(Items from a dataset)
☆ ☆ ☆ ☆ ☆

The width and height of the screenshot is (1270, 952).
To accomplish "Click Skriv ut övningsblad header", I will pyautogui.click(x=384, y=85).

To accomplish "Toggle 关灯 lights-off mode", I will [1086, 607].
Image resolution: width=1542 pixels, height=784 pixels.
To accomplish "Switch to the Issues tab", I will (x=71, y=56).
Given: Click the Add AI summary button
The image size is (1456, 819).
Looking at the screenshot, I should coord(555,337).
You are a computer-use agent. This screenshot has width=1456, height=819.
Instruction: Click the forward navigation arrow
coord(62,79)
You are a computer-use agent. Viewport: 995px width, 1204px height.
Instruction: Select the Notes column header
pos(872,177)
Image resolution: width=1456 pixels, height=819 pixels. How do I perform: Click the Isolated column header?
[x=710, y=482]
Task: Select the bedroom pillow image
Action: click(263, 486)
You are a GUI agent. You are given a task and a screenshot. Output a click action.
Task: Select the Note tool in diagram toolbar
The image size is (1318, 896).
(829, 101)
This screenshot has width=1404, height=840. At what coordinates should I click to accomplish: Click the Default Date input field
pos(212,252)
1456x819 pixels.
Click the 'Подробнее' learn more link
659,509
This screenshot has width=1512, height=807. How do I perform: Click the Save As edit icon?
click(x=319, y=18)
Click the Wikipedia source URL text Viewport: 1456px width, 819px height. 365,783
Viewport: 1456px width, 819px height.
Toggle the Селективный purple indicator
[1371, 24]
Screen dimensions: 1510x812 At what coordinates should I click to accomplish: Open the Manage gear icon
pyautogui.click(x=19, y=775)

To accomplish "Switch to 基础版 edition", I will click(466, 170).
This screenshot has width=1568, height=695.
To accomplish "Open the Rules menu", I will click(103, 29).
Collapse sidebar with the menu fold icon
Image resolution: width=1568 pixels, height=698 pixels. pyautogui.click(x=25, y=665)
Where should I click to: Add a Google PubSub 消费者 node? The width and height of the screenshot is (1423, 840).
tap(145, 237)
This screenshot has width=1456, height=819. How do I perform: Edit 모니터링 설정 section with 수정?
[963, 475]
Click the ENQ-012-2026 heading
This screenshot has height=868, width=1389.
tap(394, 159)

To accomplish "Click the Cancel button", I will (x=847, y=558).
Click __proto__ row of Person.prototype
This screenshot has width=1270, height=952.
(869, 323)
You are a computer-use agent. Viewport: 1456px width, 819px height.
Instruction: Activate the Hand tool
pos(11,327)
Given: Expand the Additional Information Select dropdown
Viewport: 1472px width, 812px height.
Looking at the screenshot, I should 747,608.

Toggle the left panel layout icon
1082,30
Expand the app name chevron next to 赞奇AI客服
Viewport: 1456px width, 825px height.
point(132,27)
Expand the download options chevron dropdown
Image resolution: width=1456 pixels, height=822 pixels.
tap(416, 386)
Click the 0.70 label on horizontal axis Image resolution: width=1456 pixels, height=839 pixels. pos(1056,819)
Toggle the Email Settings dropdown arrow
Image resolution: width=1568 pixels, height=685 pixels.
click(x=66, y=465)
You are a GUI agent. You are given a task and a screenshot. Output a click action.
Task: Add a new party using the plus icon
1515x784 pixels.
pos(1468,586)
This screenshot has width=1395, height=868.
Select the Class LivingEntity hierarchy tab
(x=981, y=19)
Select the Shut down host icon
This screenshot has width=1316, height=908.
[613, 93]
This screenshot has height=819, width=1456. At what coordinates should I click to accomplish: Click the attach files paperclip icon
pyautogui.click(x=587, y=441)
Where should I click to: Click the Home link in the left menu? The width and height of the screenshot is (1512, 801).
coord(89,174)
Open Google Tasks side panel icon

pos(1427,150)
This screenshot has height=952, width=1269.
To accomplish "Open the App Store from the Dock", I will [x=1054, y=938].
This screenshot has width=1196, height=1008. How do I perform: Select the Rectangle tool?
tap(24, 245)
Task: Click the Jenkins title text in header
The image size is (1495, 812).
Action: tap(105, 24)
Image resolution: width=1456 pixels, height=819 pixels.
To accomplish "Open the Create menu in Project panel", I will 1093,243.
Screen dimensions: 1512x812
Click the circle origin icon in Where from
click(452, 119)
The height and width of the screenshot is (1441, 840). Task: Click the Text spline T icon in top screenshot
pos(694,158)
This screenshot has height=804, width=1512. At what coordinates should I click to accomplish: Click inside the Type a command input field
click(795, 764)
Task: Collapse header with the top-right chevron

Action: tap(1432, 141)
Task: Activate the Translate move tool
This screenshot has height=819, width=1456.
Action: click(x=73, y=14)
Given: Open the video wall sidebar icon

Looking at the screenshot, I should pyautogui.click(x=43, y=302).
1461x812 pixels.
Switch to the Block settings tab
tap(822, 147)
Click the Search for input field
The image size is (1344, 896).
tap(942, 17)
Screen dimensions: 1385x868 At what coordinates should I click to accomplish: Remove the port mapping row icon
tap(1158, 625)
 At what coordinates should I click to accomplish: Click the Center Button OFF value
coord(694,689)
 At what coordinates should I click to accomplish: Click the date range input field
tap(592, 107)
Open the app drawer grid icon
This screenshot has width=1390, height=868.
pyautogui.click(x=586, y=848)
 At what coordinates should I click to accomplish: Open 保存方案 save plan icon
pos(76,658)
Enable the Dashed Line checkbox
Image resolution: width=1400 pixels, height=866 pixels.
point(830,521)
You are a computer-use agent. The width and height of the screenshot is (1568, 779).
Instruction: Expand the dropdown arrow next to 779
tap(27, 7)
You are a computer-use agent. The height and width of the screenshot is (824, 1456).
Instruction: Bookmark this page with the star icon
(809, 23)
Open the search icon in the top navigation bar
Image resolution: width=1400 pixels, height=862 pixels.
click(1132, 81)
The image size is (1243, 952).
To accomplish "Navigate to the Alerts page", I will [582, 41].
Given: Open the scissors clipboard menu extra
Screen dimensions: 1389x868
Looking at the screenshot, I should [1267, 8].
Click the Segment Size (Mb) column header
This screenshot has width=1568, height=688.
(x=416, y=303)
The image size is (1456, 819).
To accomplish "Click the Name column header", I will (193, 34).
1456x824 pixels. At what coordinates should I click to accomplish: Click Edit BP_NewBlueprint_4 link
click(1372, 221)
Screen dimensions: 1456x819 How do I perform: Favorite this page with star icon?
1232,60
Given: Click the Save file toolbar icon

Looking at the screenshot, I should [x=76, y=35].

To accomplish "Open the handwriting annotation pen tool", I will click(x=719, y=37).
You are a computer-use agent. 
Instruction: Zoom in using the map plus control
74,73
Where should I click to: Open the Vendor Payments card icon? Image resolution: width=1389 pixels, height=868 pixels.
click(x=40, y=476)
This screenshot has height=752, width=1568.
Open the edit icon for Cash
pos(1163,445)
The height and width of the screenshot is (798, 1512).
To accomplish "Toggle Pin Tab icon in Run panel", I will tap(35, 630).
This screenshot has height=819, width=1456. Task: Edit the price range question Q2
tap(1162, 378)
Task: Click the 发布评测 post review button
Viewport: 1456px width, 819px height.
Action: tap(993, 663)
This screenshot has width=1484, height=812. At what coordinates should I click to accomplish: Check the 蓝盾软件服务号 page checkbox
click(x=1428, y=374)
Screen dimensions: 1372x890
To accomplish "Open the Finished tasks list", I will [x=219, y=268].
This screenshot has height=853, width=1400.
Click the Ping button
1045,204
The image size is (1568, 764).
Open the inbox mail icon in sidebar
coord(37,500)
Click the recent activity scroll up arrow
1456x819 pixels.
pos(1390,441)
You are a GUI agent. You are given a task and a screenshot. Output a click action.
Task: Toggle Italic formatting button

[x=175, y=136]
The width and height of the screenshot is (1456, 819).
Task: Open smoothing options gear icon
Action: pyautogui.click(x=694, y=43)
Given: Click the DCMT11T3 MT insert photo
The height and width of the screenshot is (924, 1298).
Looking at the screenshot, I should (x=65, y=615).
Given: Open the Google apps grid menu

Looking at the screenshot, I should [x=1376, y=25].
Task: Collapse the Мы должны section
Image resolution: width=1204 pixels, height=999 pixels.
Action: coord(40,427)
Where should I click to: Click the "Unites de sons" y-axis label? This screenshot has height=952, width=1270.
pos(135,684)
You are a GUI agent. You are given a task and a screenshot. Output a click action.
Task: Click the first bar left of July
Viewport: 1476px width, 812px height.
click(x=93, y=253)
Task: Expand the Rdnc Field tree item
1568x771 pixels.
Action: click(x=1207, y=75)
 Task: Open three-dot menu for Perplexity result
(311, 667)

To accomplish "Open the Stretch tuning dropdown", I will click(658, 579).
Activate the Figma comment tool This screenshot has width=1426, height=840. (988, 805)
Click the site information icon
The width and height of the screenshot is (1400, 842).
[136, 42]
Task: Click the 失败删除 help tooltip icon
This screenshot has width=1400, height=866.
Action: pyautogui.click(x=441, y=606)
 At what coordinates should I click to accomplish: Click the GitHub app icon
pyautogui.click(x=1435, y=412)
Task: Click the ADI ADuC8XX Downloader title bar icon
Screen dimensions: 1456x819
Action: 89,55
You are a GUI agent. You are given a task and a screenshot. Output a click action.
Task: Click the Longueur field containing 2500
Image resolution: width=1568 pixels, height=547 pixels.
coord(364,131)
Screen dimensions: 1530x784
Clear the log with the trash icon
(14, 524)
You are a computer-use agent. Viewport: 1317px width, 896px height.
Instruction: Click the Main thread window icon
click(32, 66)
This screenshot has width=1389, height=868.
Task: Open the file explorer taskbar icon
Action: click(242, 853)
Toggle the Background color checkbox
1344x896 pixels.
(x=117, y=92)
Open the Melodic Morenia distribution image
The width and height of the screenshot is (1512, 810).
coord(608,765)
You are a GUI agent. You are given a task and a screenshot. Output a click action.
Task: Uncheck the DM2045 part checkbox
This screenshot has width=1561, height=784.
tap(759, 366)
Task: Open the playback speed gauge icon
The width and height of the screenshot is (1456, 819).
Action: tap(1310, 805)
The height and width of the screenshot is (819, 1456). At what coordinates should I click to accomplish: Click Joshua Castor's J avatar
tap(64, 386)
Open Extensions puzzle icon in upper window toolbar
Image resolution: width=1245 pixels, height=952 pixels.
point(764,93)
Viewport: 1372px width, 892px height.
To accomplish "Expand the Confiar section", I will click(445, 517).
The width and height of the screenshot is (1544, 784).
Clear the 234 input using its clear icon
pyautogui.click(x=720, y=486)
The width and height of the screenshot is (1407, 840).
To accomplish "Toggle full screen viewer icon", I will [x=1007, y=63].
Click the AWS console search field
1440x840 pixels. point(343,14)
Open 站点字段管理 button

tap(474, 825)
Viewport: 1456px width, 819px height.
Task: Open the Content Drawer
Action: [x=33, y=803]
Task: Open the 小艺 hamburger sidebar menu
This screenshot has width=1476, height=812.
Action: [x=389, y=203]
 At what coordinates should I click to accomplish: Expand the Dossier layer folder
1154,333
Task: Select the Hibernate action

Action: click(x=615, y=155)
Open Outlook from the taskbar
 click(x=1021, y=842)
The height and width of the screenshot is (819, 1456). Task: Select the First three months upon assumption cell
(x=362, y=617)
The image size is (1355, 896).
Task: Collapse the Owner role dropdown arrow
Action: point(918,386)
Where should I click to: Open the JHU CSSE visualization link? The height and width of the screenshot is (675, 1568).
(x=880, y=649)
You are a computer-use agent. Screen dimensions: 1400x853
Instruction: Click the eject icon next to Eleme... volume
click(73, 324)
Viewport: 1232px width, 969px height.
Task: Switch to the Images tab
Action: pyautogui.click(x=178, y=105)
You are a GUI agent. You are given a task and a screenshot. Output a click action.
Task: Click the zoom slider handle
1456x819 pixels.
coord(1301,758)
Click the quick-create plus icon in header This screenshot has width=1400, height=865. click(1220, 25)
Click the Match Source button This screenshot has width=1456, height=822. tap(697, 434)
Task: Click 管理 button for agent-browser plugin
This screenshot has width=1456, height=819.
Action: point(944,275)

☆ ☆ ☆ ☆ ☆

From the entries above, restate word for word the lines from the line containing "Instruction: Expand the" to the line containing "The image size is (1243, 952).", both ends included, and nothing more.

Instruction: Expand the dropdown arrow next to 779
tap(27, 7)
You are a computer-use agent. The height and width of the screenshot is (824, 1456).
Instruction: Bookmark this page with the star icon
(809, 23)
Open the search icon in the top navigation bar
Image resolution: width=1400 pixels, height=862 pixels.
click(1132, 81)
The image size is (1243, 952).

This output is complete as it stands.